Figures 7(a)7(c) showed the comparative plots of the experimental values to predicted values obtained by three models (RSM, ANN, and ANN-GA). The linear coefficient of the fitting line for RSM, ANN, and ANN-GA models were 0.8147, 0.9839, and 1.001, respectively. The data points of RSM were scattered on both sides of the fitting line, while the data points of ANN and ANN-GA were very close to the fitting line. Moreover, the effectiveness of RSM, ANN, and ANN-GA models was statistically evaluated in terms of RMSE and R values between the experimental values and predicted values. Table 5 gives the statistical parameters of RMSE and R for RSM, ANN, and ANN-GA models, respectively.
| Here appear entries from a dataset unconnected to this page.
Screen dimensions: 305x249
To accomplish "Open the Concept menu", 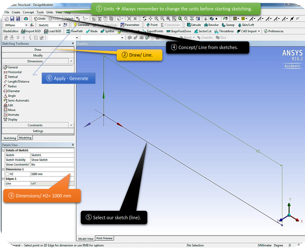I will point(28,12).
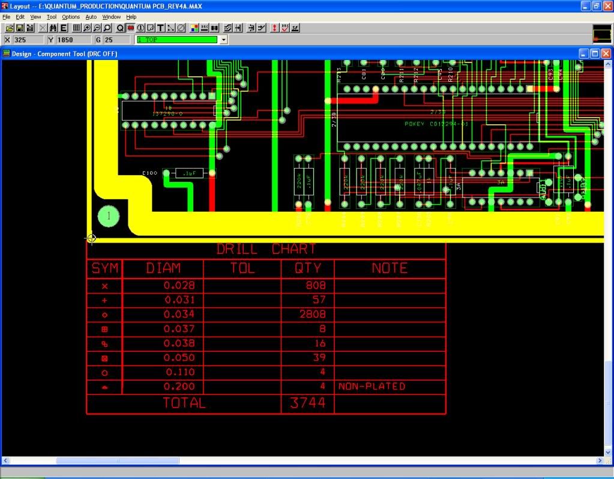Click the Zoom In magnifier icon
This screenshot has height=479, width=614.
[x=87, y=28]
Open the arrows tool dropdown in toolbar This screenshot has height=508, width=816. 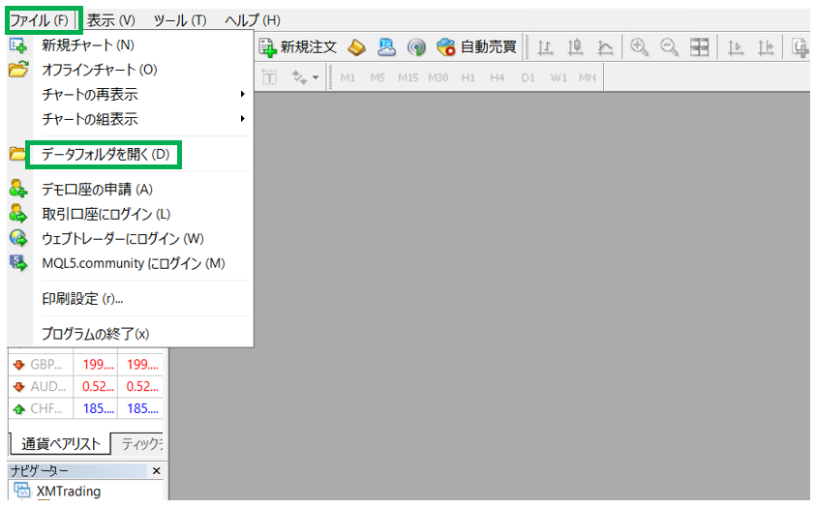[306, 76]
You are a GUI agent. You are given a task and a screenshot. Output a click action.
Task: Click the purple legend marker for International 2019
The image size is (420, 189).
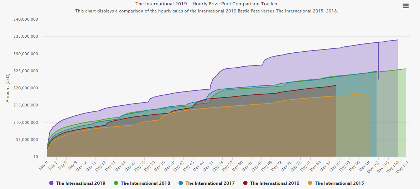pos(51,183)

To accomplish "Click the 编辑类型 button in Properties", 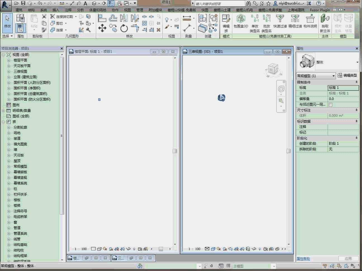I will pyautogui.click(x=348, y=75).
In general, the closeness of the RMSE value to zero and the R value to unity represents more accuracy of response predicted by three models. Through the analysis abovementioned, it was concluded that the three models (RAM, ANN, and ANN-GA) could well map the relationship between the independent process parameters and SD, and therefore can provide predictions with acceptable accuracy for unseen data sets; the best performance of prediction was ANN-GA followed by ANN and RSM, which indicates that the ANN-GA model has the strongest ability to be generalized. Hence, the ANN-GA model was selected as the final prediction model in the optimization process.
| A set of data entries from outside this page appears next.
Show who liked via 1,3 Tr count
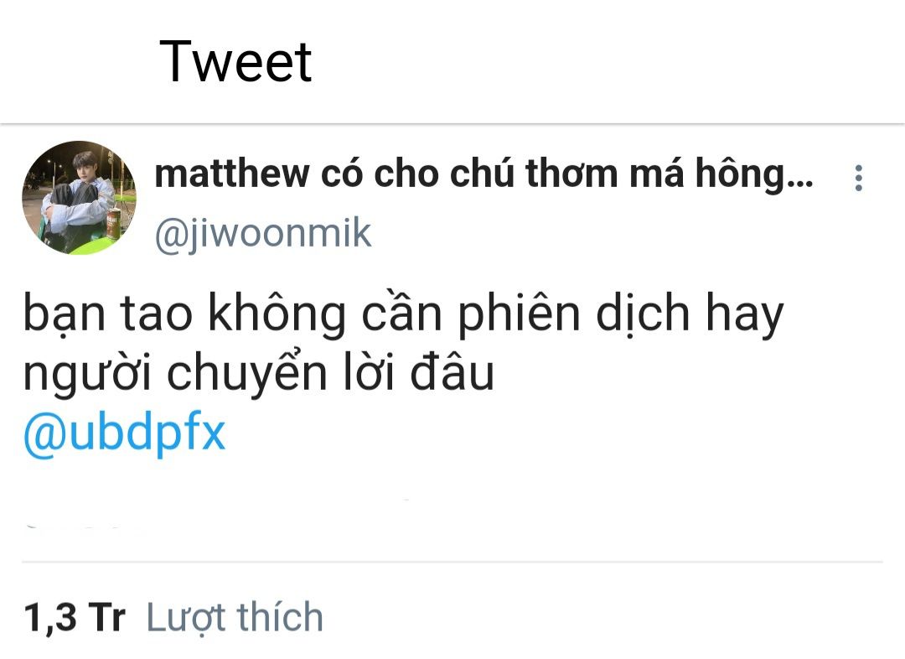The image size is (905, 659). tap(75, 617)
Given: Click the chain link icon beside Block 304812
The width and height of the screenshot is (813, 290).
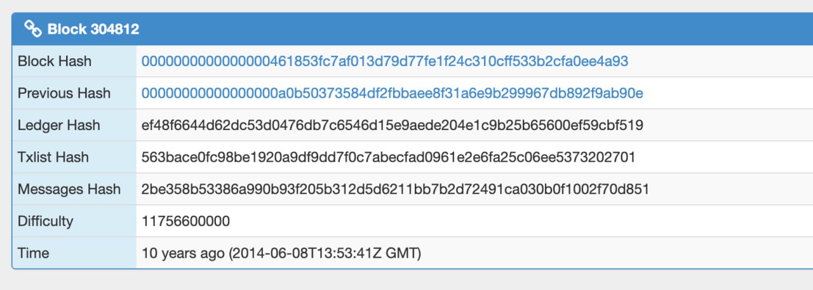Looking at the screenshot, I should (x=33, y=29).
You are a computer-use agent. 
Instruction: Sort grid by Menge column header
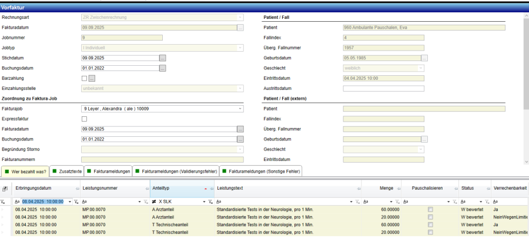point(386,188)
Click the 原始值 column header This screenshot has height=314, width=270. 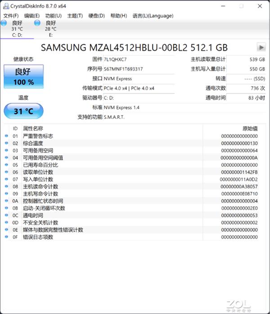coord(250,128)
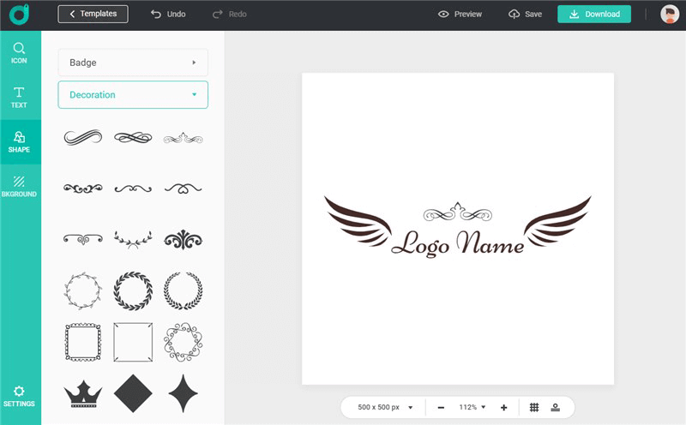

3.5. Optimization Result of ANN-GA and Validation

The optimization of RWTU was carried out with the principle “the smaller, the better”. The expression based of ANN-GA for calculating SD was used as the fitness function of GA. The evolution of this optimization process was recorded in Figure 8. The lines representing fitness value run steadily after the 40th generation. The optimized process parameters of melt temperature = 219°C, mold temperature = 59.8°C, water injection delay time = 5 s, water pressure = 10.2 MPa and water temperature = 20°C were considered. With the optimized process parameters, the SD predicted by ANN‐GA model was 0.0972, which was smaller than any observation in simulation.
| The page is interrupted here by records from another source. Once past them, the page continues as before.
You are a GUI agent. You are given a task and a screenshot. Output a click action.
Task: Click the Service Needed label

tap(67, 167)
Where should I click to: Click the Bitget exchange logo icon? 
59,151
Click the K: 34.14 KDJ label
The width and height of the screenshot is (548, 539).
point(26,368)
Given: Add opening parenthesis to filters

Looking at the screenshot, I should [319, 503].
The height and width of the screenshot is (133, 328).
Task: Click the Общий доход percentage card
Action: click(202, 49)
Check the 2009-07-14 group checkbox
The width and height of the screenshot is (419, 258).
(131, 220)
Using the optimal process parameters, a simulation experiment and real experiments were carried out to verify the optimization results. As shown in Figure 9, the value of SD obtained by the simulation experiment was 0.09, which was slightly smaller than the predicted value of ANN-GA and smaller than any observation in the simulation experiments (Table 2). The results of the real experiments showed that the RWTU obtained by the optimal process parameters was improved.

4. Conclusions

The simulations of SFRC OWAIM were carried out, and the SD was used to characterize the RWTU of plastic parts with hollow cross-sections. RSM-CCD with five independent variables (melt temperature, mold temperature, delay time, water pressure, and water temperature) at three levels and ANN-GA with one hidden layer were employed to construct models for predicting SD. The influences of five process parameters on RWTU were studied using ANOVA, indicating melt temperature, delay time, and water temperature were predominant. The prediction abilities of three models (RSM, ANN, and ANN-GA) were compared through some statistical criteria and the results demonstrated that the ANN-GA model had the best performance followed by ANN and RSM. The optimization of RWTU was implemented using ANN-GA as a fitness function and got the minimum SD 0.097 which was smaller than any other experimental result. It is noteworthy that our interesting findings will be provided new solutions for the subsequent optimization of warpage and shrinkage of plastic parts in SFRC OWAIM.

Data Availability

The data used to support the findings of this study are available from the corresponding author upon request.

Conflicts of Interest

The authors declare that they have no conflicts of interest.

Acknowledgments

The work in this paper is funded by the National Natural Science Foundation of China (Grant nos. 21664002 and 51563010) and the Science and Technology Project of Education Department of Jiangxi, China (Grant no. GJJ150609). The authors would like to express their sincere gratitude to those who made comments on the changes proposed in this article.